§ **RECORD EXCERPTS**
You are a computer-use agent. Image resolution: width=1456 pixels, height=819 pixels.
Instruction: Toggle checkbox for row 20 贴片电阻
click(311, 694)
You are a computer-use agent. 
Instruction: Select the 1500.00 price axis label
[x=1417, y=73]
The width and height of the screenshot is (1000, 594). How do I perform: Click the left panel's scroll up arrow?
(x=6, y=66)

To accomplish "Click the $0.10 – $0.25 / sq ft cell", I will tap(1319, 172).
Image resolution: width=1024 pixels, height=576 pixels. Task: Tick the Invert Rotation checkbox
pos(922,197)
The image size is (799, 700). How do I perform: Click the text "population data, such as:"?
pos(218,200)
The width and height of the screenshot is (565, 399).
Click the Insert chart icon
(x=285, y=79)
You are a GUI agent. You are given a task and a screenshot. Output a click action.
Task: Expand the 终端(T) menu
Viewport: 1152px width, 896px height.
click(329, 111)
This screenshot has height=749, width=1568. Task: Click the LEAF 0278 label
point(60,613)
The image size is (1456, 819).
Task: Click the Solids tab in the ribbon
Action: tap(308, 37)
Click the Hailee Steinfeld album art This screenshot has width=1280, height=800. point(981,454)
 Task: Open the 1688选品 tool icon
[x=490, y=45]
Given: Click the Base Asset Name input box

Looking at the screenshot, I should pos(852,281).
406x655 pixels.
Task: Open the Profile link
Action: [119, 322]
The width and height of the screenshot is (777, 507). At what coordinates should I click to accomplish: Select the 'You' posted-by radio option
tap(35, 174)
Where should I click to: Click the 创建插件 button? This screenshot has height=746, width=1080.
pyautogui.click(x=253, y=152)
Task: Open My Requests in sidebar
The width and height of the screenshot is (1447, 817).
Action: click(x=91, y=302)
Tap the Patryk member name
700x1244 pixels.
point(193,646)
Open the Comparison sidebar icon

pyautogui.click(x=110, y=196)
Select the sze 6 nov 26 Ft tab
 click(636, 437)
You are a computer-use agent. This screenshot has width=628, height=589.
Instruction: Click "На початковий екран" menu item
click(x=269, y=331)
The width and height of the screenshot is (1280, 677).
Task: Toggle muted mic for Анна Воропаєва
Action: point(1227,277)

§ **WORK INSTRUCTIONS**
Reproduce, exactly and in full, the lines from the one that contains "You are a computer-use agent. This" to the end of the material.

§ **EXPECTED ANSWER**
You are a computer-use agent. This screenshot has width=628, height=589.
Instruction: Click "На початковий екран" menu item
click(x=269, y=331)
The width and height of the screenshot is (1280, 677).
Task: Toggle muted mic for Анна Воропаєва
Action: point(1227,277)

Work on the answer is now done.